▶ _Prompt_
Please output the data below exactly as given, starting at its first line and stopping after the line that contains "Given: Expand the".

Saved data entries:

------

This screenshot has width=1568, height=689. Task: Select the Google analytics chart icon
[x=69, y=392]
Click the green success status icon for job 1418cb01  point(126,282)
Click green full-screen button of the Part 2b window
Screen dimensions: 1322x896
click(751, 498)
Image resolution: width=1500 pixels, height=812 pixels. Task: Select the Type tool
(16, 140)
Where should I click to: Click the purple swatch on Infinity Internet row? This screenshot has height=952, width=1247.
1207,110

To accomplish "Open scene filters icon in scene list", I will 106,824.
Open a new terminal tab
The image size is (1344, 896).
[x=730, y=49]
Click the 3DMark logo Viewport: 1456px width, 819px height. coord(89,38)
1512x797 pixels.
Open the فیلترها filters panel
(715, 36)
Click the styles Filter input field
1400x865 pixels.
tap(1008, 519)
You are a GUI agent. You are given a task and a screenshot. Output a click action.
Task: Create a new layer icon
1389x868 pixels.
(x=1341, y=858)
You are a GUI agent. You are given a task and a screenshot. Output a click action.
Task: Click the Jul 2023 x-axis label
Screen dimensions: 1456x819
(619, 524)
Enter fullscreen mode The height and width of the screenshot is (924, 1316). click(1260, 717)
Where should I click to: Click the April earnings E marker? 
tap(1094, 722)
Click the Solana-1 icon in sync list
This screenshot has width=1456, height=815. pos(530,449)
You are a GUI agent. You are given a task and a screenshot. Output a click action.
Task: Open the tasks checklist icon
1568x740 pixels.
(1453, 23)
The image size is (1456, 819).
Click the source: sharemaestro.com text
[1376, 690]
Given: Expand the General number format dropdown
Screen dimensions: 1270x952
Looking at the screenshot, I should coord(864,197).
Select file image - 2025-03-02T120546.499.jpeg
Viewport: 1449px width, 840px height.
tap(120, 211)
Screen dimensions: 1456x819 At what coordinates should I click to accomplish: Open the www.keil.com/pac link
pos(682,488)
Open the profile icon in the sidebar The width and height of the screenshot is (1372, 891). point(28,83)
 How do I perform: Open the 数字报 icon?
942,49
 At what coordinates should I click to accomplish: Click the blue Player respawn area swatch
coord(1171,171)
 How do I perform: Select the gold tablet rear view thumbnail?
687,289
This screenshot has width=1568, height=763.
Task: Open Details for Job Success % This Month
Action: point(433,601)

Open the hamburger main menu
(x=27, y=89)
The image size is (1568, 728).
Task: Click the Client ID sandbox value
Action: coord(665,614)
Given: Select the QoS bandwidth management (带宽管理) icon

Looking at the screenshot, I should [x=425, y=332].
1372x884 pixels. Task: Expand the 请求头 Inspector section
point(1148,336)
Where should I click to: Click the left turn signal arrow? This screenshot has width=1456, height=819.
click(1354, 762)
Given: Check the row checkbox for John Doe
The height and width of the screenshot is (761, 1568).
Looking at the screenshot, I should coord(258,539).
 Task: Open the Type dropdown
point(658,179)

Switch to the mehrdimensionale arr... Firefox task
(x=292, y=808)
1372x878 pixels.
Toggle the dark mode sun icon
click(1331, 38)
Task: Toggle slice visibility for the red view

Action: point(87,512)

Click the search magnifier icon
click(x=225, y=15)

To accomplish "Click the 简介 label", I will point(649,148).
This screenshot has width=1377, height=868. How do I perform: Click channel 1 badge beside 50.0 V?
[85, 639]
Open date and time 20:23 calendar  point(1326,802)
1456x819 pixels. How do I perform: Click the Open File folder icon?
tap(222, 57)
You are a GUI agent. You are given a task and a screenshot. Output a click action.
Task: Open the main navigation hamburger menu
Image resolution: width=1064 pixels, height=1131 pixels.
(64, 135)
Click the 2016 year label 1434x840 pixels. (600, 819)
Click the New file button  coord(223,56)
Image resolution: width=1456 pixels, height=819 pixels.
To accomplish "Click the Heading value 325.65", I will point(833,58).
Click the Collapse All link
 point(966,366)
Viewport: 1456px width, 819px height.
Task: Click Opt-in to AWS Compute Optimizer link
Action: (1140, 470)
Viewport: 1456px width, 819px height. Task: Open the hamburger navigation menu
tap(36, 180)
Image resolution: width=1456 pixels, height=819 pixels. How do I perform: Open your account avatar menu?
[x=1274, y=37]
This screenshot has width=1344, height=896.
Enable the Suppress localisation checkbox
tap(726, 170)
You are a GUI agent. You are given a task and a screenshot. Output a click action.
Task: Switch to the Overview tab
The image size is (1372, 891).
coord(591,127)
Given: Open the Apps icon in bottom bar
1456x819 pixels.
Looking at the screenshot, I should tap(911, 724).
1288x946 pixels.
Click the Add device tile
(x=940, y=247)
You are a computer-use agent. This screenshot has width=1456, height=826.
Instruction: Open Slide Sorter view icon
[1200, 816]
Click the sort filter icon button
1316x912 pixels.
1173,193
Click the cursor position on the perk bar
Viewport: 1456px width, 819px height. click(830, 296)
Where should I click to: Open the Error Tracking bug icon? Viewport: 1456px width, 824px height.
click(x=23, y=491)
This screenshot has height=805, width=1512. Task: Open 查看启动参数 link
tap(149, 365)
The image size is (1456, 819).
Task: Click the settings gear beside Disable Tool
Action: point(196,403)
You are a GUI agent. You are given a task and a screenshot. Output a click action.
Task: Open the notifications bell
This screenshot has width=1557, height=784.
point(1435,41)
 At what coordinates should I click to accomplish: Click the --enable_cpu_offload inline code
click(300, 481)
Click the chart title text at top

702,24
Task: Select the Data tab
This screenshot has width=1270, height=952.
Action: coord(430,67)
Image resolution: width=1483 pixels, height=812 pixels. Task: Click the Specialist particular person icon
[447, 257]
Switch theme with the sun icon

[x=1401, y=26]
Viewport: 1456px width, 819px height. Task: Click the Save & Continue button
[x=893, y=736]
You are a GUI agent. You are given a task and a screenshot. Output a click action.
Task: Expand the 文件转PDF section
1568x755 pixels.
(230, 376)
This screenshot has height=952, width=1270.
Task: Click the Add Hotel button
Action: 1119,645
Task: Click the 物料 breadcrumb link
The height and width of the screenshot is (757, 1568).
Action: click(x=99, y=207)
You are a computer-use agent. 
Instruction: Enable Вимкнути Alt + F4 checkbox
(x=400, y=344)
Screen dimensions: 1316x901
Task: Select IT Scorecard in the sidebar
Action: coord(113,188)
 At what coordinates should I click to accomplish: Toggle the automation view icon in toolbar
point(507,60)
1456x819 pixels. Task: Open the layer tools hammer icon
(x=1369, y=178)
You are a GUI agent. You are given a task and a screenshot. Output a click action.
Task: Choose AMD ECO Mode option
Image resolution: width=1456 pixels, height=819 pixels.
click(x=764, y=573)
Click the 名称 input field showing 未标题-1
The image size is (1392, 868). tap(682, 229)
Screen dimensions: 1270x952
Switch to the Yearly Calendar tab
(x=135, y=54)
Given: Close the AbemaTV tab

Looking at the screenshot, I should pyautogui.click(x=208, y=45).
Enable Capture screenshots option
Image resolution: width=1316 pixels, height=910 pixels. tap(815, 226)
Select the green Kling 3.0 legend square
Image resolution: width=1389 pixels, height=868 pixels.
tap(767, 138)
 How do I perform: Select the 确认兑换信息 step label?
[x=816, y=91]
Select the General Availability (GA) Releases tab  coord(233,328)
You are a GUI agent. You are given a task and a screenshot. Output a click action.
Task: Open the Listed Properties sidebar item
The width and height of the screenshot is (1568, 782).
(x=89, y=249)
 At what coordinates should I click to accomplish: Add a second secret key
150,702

------

▶ _Output for this exercise_
This screenshot has width=1568, height=689. Task: Select the Google analytics chart icon
[x=69, y=392]
Click the green success status icon for job 1418cb01  point(126,282)
Click green full-screen button of the Part 2b window
Screen dimensions: 1322x896
click(751, 498)
Image resolution: width=1500 pixels, height=812 pixels. Task: Select the Type tool
(16, 140)
Where should I click to: Click the purple swatch on Infinity Internet row? This screenshot has height=952, width=1247.
1207,110

To accomplish "Open scene filters icon in scene list", I will 106,824.
Open a new terminal tab
The image size is (1344, 896).
[x=730, y=49]
Click the 3DMark logo Viewport: 1456px width, 819px height. coord(89,38)
1512x797 pixels.
Open the فیلترها filters panel
(715, 36)
Click the styles Filter input field
1400x865 pixels.
tap(1008, 519)
You are a GUI agent. You are given a task and a screenshot. Output a click action.
Task: Create a new layer icon
1389x868 pixels.
(x=1341, y=858)
You are a GUI agent. You are given a task and a screenshot. Output a click action.
Task: Click the Jul 2023 x-axis label
Screen dimensions: 1456x819
(619, 524)
Enter fullscreen mode The height and width of the screenshot is (924, 1316). click(1260, 717)
Where should I click to: Click the April earnings E marker? 
tap(1094, 722)
Click the Solana-1 icon in sync list
This screenshot has width=1456, height=815. pos(530,449)
You are a GUI agent. You are given a task and a screenshot. Output a click action.
Task: Open the tasks checklist icon
1568x740 pixels.
(1453, 23)
The image size is (1456, 819).
Click the source: sharemaestro.com text
[1376, 690]
Given: Expand the General number format dropdown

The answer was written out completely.